Question

Factor.$$y^{2}-y-30$$

Answer

**step1** Understanding the problem

The problem asks us to factor the quadratic expression $$y^{2}-y-30$$. Factoring means rewriting this expression as a product of two simpler expressions, typically two binomials of the form $$(y+p)(y+q)$$.

**step2** Identifying the components of the expression

The given expression is in the standard quadratic form $$y^{2} + by + c$$.
In this specific expression:
- The coefficient of $$y^2$$ is 1.
- The coefficient of $$y$$ (which is our 'b' value) is -1.
- The constant term (which is our 'c' value) is -30.

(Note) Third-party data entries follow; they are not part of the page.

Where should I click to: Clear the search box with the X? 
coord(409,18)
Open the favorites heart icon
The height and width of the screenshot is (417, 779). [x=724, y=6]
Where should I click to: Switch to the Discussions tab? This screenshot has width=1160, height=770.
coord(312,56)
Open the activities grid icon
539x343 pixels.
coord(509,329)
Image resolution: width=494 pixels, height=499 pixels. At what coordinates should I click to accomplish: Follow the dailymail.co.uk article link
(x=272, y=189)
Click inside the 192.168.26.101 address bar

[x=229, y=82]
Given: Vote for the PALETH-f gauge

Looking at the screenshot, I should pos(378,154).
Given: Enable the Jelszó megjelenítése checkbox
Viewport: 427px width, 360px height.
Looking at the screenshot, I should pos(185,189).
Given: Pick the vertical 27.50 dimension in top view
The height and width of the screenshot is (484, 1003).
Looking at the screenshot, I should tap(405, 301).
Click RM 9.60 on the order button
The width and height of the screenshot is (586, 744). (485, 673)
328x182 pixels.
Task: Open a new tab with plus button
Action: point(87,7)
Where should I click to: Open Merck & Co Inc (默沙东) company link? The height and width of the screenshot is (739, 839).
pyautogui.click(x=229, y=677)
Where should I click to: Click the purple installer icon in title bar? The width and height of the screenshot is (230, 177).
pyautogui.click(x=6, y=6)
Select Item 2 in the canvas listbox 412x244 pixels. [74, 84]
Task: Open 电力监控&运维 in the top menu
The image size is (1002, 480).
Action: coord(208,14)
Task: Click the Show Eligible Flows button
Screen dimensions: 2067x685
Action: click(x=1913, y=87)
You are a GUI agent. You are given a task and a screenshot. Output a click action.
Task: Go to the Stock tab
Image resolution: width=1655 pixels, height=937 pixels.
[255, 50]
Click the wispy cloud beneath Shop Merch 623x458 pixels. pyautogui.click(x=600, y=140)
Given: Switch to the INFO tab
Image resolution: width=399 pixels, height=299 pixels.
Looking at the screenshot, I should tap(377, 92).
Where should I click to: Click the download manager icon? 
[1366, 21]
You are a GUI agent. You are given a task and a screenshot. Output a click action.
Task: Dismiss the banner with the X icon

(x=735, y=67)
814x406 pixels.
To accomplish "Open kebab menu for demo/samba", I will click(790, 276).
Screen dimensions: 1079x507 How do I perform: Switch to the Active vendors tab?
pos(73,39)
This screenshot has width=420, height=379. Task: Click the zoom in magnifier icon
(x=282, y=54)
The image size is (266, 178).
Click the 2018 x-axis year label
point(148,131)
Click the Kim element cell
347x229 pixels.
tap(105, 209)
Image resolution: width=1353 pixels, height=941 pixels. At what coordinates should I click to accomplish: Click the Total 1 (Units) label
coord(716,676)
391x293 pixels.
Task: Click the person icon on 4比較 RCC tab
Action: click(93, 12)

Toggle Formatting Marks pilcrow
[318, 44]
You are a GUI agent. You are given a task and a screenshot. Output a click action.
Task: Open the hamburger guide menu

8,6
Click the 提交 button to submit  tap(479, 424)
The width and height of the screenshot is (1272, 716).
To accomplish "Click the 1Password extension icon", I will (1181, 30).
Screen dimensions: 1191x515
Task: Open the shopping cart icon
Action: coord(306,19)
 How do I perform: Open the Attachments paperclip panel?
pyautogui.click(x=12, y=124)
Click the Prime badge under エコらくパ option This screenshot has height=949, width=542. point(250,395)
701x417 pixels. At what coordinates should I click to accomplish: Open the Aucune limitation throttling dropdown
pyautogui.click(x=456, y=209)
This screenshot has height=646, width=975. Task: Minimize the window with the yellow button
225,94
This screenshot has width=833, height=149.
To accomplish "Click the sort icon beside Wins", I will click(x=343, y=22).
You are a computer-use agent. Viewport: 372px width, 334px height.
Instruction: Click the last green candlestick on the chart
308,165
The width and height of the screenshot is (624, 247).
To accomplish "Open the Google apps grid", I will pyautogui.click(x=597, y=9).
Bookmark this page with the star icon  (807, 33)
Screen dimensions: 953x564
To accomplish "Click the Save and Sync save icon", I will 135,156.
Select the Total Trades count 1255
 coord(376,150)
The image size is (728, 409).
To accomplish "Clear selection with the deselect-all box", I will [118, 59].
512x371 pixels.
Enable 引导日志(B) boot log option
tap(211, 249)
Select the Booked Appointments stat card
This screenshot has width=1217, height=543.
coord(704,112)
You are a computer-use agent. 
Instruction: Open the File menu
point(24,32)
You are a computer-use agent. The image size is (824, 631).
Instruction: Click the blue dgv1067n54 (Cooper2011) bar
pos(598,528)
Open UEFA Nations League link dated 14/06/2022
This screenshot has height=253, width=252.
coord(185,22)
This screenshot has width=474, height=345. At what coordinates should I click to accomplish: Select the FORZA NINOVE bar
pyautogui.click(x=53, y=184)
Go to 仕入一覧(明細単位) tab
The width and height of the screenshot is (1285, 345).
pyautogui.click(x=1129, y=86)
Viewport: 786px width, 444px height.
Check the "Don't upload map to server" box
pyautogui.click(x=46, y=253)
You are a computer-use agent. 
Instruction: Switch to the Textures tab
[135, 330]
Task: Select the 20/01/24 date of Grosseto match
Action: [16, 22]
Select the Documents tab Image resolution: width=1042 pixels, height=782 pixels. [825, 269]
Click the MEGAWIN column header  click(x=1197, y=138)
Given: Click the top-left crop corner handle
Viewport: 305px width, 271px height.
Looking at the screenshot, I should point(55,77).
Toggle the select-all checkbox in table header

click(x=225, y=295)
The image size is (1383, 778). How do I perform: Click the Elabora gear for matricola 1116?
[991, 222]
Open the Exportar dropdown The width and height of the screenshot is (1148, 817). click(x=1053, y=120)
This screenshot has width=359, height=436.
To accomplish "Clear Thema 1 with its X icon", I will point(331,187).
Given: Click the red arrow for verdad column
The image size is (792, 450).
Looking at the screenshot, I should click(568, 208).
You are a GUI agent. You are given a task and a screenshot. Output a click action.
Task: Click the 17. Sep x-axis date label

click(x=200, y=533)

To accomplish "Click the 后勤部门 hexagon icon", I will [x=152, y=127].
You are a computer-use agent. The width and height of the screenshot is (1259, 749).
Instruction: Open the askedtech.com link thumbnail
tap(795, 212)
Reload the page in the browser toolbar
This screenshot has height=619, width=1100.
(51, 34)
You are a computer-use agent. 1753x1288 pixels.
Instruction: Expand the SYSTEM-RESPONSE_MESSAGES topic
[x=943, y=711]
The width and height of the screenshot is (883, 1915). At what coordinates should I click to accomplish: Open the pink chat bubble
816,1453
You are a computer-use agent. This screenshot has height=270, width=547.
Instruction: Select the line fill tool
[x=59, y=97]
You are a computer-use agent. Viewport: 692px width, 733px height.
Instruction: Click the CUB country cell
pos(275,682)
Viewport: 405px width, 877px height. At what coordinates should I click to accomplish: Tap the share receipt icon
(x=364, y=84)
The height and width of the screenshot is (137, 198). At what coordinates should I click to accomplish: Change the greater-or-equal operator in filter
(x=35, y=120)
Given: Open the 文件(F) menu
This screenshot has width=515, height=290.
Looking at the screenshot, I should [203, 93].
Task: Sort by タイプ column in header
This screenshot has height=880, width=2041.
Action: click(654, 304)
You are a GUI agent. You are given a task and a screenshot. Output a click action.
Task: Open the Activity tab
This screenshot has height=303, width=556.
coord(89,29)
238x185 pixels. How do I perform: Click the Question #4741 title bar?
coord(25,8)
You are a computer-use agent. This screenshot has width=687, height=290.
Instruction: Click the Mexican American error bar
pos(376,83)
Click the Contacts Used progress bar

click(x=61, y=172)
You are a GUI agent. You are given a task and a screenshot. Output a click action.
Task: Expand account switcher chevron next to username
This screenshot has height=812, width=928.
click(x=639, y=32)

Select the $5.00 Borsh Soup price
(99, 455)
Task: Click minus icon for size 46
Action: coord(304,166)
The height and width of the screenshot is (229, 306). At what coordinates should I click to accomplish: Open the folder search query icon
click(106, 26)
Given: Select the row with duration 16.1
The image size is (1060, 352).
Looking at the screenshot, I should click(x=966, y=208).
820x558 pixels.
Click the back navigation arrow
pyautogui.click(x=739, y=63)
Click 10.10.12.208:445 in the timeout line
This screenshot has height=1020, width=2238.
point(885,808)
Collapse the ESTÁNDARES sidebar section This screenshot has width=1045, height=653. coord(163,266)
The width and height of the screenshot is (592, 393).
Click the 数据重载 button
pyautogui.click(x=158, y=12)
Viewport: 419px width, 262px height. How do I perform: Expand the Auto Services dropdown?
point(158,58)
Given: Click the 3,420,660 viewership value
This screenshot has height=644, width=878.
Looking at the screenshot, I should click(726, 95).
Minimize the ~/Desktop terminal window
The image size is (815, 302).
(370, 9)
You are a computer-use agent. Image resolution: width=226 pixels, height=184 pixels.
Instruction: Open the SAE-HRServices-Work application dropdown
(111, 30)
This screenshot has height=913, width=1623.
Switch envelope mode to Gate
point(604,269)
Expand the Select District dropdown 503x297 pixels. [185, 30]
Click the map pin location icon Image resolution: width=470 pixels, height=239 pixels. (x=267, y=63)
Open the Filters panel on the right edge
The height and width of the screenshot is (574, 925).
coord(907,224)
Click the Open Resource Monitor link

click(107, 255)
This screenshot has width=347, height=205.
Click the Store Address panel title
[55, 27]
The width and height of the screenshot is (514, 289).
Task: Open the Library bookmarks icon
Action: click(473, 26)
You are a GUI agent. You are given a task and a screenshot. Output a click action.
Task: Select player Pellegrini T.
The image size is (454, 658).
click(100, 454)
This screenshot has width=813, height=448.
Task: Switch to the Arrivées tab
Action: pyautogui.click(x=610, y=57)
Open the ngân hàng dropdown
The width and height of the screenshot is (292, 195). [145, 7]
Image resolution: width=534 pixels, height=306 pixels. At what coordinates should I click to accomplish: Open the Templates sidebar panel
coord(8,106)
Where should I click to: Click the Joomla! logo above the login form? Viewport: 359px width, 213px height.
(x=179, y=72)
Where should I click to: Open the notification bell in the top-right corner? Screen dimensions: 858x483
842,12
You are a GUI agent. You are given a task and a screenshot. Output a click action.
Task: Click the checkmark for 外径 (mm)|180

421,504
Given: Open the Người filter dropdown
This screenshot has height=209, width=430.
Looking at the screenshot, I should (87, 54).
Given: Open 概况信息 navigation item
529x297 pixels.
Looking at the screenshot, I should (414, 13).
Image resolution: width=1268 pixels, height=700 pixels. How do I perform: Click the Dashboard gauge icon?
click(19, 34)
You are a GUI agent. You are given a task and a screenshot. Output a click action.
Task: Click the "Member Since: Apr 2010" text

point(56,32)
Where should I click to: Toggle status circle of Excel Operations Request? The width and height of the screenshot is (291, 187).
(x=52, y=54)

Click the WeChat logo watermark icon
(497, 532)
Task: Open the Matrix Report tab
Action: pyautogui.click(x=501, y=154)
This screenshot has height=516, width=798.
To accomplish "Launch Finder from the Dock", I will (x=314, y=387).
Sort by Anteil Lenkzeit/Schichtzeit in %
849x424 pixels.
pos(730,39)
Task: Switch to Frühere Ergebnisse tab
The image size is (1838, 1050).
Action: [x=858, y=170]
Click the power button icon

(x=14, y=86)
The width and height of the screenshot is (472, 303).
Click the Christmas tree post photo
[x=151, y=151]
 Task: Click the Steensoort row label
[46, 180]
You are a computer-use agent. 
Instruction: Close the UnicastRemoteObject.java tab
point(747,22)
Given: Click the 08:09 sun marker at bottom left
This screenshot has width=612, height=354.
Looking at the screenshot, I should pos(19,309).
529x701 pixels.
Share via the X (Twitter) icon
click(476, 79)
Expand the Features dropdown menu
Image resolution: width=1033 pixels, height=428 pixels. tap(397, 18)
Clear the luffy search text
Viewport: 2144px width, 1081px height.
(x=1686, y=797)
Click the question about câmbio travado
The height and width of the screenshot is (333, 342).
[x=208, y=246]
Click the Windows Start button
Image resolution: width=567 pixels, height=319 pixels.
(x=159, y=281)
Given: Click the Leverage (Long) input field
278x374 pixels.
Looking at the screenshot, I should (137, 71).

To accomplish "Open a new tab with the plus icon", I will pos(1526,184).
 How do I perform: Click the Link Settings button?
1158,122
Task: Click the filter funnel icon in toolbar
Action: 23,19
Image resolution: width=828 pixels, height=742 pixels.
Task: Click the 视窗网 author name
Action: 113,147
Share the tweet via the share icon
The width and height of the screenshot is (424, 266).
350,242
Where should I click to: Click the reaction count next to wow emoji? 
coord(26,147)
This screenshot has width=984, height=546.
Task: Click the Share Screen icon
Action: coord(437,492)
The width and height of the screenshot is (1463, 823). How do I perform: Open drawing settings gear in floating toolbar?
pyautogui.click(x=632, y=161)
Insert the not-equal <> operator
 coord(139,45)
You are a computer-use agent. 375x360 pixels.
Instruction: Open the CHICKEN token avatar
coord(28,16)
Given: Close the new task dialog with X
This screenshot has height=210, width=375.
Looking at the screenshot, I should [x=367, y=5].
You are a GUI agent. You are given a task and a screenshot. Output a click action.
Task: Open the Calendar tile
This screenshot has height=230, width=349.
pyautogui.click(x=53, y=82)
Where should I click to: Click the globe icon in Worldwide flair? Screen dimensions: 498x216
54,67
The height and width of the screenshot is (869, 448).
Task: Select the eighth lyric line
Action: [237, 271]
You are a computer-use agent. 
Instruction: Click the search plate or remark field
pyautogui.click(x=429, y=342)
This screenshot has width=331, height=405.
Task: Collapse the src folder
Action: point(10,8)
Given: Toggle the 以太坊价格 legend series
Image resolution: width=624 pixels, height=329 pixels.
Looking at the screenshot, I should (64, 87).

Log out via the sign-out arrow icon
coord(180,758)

**step3** Finding the correct numbers for factoring

To factor a quadratic expression of the form $$y^{2} + by + c$$, we need to find two numbers, let's call them $$p$$ and $$q$$. These two numbers must satisfy two conditions:
1. Their product ($$p \times q$$) must equal the constant term ($$c$$). In our case, $$p \times q = -30$$.
2. Their sum ($$p + q$$) must equal the coefficient of the middle term ($$b$$). In our case, $$p + q = -1$$.
Let's list pairs of integers that multiply to -30 and then check their sums:
- If we consider 1 and -30, their sum is $$1 + (-30) = -29$$.
- If we consider 2 and -15, their sum is $$2 + (-15) = -13$$.
- If we consider 3 and -10, their sum is $$3 + (-10) = -7$$.
- If we consider 5 and -6, their sum is $$5 + (-6) = -1$$.
We found the correct pair of numbers: 5 and -6. These numbers multiply to -30 and add up to -1.

**step4** Writing the factored form

Now that we have found the two numbers, 5 and -6, we can write the factored form of the expression.
The general factored form for $$y^{2} + by + c$$ is $$(y + p)(y + q)$$.
Substituting our numbers, $$p=5$$ and $$q=-6$$, we get:
$$(y + 5)(y - 6)$$
So, the factored form of $$y^{2}-y-30$$ is $$(y + 5)(y - 6)$$.